Sometimes it’s hard to explain what your company does to potential clients—that’s where an explainer video comes in. Explainer videos are short films, often only a minute or two in duration, that condense and present what you do and how you can assist your customers. Videos create a personal connection and greater clarity, which increases sales. As an online medium, explainer videos can be shared by satisfied clients and web denizens if you make your video entertaining enough to go viral. Get started with this guide on how to shoot an explainer video. Whether you film your own or hire a production company, you can craft a message that’ll go far.
Create a list of whatever points you’d like to hit in the video, distilling what your company does down to the basics. What do people absolutely need to know about you and what you do? Just as important, who are you trying to reach? Consider whether you can reach and teach more people through live-action or computer animation, or a combination of both. Once you decide what you’d like to do, now decide what you can afford, and whether it’s better to hire a video production company or to shoot the commercial yourself.
Hopefully, suggesting that you write a script isn’t causing you to suddenly freeze up and develop writer’s block. Scripting an explainer video is easy. More than likely, you already have a half-minute-long “elevator speech” prepared—a short spiel about your company and products you memorized in case you ever needed to pitch someone outside of a meeting room. Write up that elevator speech, stretch it out for another minute, and remember you can accompany it with graphics and illustrations to underscore points. If you have the budget, hire a copywriter, but really—just take it easy. Just write what you know as if you’re talking to a friend. If you’re artsy, create storyboards that lay out each shot, captioned by lines from the script.

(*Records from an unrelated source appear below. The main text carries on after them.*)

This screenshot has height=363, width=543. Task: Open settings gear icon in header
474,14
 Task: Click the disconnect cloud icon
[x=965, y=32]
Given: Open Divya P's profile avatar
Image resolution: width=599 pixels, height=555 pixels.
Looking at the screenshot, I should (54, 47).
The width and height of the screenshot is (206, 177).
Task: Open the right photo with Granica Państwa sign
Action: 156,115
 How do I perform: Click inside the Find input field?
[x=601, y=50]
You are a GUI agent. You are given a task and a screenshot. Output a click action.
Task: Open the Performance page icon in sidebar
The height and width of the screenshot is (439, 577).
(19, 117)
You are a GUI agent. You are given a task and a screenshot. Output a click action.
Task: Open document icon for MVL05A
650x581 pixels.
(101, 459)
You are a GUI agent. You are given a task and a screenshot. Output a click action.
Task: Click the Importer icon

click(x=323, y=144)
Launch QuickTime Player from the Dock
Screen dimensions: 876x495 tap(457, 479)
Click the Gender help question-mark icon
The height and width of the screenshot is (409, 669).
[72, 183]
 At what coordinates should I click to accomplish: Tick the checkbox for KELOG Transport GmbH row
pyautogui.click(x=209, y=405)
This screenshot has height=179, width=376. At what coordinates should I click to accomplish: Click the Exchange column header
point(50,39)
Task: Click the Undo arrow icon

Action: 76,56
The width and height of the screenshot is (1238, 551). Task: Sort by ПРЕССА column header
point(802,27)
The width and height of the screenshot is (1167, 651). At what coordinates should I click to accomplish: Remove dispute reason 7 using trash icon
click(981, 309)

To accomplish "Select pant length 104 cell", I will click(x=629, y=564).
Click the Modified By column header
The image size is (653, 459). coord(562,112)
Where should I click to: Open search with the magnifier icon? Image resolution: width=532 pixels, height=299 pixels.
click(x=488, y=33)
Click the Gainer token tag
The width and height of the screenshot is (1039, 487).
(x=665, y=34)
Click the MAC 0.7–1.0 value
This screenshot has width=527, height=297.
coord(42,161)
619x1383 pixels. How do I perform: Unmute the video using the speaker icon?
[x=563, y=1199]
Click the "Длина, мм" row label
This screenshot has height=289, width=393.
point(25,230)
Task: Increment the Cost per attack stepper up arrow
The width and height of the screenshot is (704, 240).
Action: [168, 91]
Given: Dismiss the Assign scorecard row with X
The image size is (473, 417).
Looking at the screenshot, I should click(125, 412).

Decision time—do you create a DIY video, or do you enlist a production company? Truthfully, when deciding how to shoot an explainer video, it’s better to spend the money to get the job done right. While you can use your phone to film yourself lecturing in front of a wipe board, then edit it on your own, your amateurism will show if you’re a first-time director. Find a production company and set up a meeting to discuss your plans, their pricing, and scheduling. In the long run, it may be easier and even more economical since most production companies have their own professional cameras, lighting, and other equipment, as well as studios set up with cyclorama walls. If you prefer animation, there are plenty of freelance animators and animation studios you can hire through marketing and advertising temp agencies. Whoever you choose to do the job, they can help turn your rough draft and storyboards into a final polished product.